Brief >> The response must contain all of the entries, each one repeated exactly.

[Recorded data]
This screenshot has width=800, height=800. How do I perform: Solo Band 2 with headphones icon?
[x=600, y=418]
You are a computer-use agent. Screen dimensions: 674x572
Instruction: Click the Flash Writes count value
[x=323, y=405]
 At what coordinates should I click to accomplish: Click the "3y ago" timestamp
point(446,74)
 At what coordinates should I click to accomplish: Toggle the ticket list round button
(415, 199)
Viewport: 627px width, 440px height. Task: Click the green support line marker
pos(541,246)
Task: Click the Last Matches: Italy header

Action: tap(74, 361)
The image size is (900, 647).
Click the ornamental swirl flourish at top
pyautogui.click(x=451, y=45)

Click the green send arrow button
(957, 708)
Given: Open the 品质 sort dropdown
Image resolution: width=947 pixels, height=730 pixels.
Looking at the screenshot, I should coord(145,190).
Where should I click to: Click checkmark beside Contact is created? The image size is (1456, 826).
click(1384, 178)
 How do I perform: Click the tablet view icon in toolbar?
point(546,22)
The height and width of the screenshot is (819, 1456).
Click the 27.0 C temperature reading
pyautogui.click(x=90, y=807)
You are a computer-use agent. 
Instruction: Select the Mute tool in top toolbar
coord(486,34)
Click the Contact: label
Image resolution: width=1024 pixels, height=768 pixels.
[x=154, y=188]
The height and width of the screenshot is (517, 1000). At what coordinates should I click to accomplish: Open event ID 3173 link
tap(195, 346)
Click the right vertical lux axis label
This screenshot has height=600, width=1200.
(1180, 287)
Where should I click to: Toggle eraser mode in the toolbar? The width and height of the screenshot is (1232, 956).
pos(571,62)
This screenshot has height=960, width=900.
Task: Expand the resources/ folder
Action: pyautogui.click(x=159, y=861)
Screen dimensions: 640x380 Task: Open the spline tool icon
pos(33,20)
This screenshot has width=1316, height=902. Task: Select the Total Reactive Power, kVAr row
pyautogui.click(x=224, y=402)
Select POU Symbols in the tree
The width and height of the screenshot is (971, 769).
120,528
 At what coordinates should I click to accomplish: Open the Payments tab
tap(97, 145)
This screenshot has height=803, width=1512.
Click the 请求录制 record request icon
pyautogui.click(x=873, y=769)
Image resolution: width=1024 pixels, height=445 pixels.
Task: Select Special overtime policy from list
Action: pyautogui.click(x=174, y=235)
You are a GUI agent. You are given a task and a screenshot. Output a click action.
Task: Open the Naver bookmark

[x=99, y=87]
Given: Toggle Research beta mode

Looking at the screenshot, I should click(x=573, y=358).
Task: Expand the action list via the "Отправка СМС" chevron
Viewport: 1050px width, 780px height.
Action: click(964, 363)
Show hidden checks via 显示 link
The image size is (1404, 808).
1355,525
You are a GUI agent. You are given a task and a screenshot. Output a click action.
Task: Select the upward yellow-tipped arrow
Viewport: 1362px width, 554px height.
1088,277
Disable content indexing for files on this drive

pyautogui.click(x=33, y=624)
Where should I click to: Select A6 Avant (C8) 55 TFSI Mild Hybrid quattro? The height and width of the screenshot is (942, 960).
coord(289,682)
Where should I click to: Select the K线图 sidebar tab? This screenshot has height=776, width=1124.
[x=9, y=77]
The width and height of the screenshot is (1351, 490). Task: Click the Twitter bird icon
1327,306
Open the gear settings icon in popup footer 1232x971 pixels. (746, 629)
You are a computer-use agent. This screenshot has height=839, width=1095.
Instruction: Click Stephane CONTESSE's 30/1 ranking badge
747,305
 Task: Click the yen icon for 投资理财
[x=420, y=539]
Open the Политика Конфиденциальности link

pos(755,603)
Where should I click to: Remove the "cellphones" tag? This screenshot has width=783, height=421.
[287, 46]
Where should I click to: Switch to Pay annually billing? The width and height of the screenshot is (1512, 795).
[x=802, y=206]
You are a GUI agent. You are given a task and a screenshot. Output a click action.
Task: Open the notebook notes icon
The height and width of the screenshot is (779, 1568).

Exercise solution >>
This screenshot has width=800, height=800. How do I perform: Solo Band 2 with headphones icon?
[x=600, y=418]
You are a computer-use agent. Screen dimensions: 674x572
Instruction: Click the Flash Writes count value
[x=323, y=405]
 At what coordinates should I click to accomplish: Click the "3y ago" timestamp
point(446,74)
 At what coordinates should I click to accomplish: Toggle the ticket list round button
(415, 199)
Viewport: 627px width, 440px height. Task: Click the green support line marker
pos(541,246)
Task: Click the Last Matches: Italy header

Action: tap(74, 361)
The image size is (900, 647).
Click the ornamental swirl flourish at top
pyautogui.click(x=451, y=45)

Click the green send arrow button
(957, 708)
Given: Open the 品质 sort dropdown
Image resolution: width=947 pixels, height=730 pixels.
Looking at the screenshot, I should coord(145,190).
Where should I click to: Click checkmark beside Contact is created? The image size is (1456, 826).
click(1384, 178)
 How do I perform: Click the tablet view icon in toolbar?
point(546,22)
The height and width of the screenshot is (819, 1456).
Click the 27.0 C temperature reading
pyautogui.click(x=90, y=807)
You are a computer-use agent. 
Instruction: Select the Mute tool in top toolbar
coord(486,34)
Click the Contact: label
Image resolution: width=1024 pixels, height=768 pixels.
[x=154, y=188]
The height and width of the screenshot is (517, 1000). At what coordinates should I click to accomplish: Open event ID 3173 link
tap(195, 346)
Click the right vertical lux axis label
This screenshot has height=600, width=1200.
(1180, 287)
Where should I click to: Toggle eraser mode in the toolbar? The width and height of the screenshot is (1232, 956).
pos(571,62)
This screenshot has height=960, width=900.
Task: Expand the resources/ folder
Action: pyautogui.click(x=159, y=861)
Screen dimensions: 640x380 Task: Open the spline tool icon
pos(33,20)
This screenshot has width=1316, height=902. Task: Select the Total Reactive Power, kVAr row
pyautogui.click(x=224, y=402)
Select POU Symbols in the tree
The width and height of the screenshot is (971, 769).
120,528
 At what coordinates should I click to accomplish: Open the Payments tab
tap(97, 145)
This screenshot has height=803, width=1512.
Click the 请求录制 record request icon
pyautogui.click(x=873, y=769)
Image resolution: width=1024 pixels, height=445 pixels.
Task: Select Special overtime policy from list
Action: pyautogui.click(x=174, y=235)
You are a GUI agent. You are given a task and a screenshot. Output a click action.
Task: Open the Naver bookmark

[x=99, y=87]
Given: Toggle Research beta mode

Looking at the screenshot, I should click(x=573, y=358).
Task: Expand the action list via the "Отправка СМС" chevron
Viewport: 1050px width, 780px height.
Action: click(964, 363)
Show hidden checks via 显示 link
The image size is (1404, 808).
1355,525
You are a GUI agent. You are given a task and a screenshot. Output a click action.
Task: Select the upward yellow-tipped arrow
Viewport: 1362px width, 554px height.
1088,277
Disable content indexing for files on this drive

pyautogui.click(x=33, y=624)
Where should I click to: Select A6 Avant (C8) 55 TFSI Mild Hybrid quattro? The height and width of the screenshot is (942, 960).
coord(289,682)
Where should I click to: Select the K线图 sidebar tab? This screenshot has height=776, width=1124.
[x=9, y=77]
The width and height of the screenshot is (1351, 490). Task: Click the Twitter bird icon
1327,306
Open the gear settings icon in popup footer 1232x971 pixels. (746, 629)
You are a computer-use agent. This screenshot has height=839, width=1095.
Instruction: Click Stephane CONTESSE's 30/1 ranking badge
747,305
 Task: Click the yen icon for 投资理财
[x=420, y=539]
Open the Политика Конфиденциальности link

pos(755,603)
Where should I click to: Remove the "cellphones" tag? This screenshot has width=783, height=421.
[287, 46]
Where should I click to: Switch to Pay annually billing? The width and height of the screenshot is (1512, 795).
[x=802, y=206]
You are a GUI agent. You are given a task and a screenshot. Output a click action.
Task: Open the notebook notes icon
The height and width of the screenshot is (779, 1568).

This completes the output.